**Stored data entries:**
>>>>

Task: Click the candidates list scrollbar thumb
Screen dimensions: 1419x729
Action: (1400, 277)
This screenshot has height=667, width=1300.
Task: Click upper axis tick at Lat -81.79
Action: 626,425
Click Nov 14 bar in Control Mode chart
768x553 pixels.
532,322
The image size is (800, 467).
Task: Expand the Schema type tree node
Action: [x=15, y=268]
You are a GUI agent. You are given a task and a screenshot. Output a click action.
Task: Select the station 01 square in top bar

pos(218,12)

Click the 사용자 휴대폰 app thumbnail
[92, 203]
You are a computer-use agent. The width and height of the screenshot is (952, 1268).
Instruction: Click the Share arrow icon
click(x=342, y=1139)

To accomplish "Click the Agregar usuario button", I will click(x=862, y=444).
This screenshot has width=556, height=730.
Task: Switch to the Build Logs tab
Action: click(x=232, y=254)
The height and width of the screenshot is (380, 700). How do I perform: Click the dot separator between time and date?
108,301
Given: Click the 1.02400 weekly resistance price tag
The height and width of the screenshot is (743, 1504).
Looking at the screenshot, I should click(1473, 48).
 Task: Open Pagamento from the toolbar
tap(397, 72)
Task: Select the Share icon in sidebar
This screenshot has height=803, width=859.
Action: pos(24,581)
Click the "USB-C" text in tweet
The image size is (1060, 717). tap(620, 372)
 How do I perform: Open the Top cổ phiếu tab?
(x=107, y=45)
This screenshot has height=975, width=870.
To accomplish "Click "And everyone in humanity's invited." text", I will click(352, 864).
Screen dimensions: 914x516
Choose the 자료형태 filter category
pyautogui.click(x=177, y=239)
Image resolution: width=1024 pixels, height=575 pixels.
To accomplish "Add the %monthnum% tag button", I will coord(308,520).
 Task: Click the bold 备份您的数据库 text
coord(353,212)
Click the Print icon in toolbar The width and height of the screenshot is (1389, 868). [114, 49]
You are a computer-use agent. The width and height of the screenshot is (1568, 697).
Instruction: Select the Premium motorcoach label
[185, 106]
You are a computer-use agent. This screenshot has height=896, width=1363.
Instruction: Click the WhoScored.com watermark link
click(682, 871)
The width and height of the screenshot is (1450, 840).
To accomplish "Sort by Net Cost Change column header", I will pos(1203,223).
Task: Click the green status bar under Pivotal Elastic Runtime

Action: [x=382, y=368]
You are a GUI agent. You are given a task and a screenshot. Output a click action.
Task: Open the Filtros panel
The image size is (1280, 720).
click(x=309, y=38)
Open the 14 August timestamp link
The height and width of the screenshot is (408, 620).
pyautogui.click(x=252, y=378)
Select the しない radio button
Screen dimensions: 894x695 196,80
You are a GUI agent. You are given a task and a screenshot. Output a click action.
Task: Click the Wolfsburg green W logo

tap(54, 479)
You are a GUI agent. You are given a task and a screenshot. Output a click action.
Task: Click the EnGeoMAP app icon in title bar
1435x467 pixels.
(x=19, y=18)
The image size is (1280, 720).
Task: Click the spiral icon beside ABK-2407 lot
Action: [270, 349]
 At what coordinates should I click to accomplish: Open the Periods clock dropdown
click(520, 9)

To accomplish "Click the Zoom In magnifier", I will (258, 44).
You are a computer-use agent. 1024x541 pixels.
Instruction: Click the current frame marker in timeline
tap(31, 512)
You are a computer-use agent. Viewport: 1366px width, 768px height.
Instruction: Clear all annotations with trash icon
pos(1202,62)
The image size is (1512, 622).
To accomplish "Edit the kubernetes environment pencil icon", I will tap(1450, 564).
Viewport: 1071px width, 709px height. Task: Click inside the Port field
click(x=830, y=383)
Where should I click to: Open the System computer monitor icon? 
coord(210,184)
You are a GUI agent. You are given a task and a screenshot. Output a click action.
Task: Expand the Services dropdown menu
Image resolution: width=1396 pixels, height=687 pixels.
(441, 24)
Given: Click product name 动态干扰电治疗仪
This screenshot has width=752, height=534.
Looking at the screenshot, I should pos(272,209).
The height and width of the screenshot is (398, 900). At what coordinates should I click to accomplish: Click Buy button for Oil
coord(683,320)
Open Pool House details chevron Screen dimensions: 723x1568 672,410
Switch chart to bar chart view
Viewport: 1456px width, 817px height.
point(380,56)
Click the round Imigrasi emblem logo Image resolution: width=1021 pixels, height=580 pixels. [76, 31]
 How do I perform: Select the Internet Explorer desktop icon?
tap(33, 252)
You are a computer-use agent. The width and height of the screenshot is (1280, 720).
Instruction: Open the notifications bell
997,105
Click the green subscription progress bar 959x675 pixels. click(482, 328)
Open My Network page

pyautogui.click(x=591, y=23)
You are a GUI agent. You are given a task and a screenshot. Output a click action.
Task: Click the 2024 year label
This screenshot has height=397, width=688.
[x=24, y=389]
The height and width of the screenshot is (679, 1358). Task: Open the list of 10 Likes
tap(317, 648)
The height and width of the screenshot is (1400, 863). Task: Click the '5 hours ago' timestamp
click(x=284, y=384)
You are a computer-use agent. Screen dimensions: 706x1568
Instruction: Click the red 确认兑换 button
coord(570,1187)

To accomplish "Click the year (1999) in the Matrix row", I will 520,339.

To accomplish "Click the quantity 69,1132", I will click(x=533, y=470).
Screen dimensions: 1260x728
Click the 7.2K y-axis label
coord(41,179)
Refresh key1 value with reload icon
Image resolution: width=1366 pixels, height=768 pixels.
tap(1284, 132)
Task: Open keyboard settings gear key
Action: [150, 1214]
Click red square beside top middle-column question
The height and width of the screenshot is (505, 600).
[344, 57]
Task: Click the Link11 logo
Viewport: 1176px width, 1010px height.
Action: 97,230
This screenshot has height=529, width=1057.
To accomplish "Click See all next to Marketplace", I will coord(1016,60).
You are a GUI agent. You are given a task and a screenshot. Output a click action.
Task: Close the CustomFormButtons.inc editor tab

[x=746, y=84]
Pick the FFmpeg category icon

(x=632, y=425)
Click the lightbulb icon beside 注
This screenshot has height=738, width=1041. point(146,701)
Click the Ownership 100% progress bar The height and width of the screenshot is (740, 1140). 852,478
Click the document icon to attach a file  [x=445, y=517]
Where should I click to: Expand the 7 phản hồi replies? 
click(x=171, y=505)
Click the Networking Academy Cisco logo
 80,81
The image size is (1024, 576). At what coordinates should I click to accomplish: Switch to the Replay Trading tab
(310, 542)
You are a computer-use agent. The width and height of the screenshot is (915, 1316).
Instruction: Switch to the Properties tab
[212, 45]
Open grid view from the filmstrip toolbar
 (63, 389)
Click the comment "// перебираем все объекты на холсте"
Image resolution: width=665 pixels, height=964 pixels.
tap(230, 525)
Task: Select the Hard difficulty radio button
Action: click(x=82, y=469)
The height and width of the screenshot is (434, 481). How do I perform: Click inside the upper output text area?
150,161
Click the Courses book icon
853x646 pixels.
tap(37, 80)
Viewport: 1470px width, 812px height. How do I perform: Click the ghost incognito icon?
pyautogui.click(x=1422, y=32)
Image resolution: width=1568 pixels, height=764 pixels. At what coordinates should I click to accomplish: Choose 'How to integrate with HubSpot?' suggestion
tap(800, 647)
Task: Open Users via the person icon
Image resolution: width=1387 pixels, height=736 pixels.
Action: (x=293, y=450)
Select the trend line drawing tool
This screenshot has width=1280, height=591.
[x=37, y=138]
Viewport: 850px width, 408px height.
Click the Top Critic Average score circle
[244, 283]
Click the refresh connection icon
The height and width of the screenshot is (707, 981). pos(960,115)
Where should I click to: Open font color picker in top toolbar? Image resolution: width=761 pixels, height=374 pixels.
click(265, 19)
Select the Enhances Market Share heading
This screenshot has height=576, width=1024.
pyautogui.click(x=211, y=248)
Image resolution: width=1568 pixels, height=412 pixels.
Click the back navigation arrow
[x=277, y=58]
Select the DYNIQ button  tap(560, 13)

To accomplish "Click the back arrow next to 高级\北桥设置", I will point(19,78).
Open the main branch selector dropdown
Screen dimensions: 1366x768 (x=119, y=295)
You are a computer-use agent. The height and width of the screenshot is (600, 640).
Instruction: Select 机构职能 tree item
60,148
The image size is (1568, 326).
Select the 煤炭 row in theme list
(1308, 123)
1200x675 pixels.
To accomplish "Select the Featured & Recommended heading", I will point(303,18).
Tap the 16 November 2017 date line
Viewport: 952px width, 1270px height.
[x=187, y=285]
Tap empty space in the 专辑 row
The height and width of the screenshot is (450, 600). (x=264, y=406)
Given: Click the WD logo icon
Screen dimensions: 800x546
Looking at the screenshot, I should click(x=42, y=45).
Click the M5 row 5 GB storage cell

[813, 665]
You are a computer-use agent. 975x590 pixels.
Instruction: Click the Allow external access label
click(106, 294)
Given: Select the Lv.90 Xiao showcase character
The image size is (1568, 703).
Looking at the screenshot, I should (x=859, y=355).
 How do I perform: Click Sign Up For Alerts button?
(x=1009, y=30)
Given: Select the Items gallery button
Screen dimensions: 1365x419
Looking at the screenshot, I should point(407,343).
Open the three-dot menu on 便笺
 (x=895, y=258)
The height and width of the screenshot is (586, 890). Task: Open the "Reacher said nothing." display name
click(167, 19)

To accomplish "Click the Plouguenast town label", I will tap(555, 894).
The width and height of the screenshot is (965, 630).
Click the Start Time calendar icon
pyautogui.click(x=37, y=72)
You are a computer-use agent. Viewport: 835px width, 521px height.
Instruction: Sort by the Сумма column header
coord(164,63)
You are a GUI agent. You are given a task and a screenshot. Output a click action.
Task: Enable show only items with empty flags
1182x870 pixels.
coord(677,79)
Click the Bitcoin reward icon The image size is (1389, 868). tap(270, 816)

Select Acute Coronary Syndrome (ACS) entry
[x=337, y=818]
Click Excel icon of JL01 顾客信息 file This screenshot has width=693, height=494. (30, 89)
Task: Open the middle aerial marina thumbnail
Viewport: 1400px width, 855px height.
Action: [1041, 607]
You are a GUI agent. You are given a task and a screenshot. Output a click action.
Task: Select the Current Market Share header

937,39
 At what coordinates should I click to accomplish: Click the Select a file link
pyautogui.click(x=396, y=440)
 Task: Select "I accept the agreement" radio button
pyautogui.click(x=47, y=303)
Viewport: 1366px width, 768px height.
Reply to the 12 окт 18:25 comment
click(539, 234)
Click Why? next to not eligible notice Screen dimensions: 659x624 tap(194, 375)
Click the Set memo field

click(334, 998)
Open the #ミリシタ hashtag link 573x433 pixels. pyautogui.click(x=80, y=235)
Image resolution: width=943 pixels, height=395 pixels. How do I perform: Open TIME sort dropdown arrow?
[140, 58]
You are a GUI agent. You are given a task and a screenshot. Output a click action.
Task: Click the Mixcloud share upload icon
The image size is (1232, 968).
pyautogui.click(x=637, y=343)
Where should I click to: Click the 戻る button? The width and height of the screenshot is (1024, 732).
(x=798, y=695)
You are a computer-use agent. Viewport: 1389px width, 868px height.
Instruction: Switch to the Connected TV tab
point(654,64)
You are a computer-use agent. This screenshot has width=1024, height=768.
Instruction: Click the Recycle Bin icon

<<<<

**Activity:**
How many lines in these entries hold the string "year"? Answer with the number alone.

**Answer box:**
2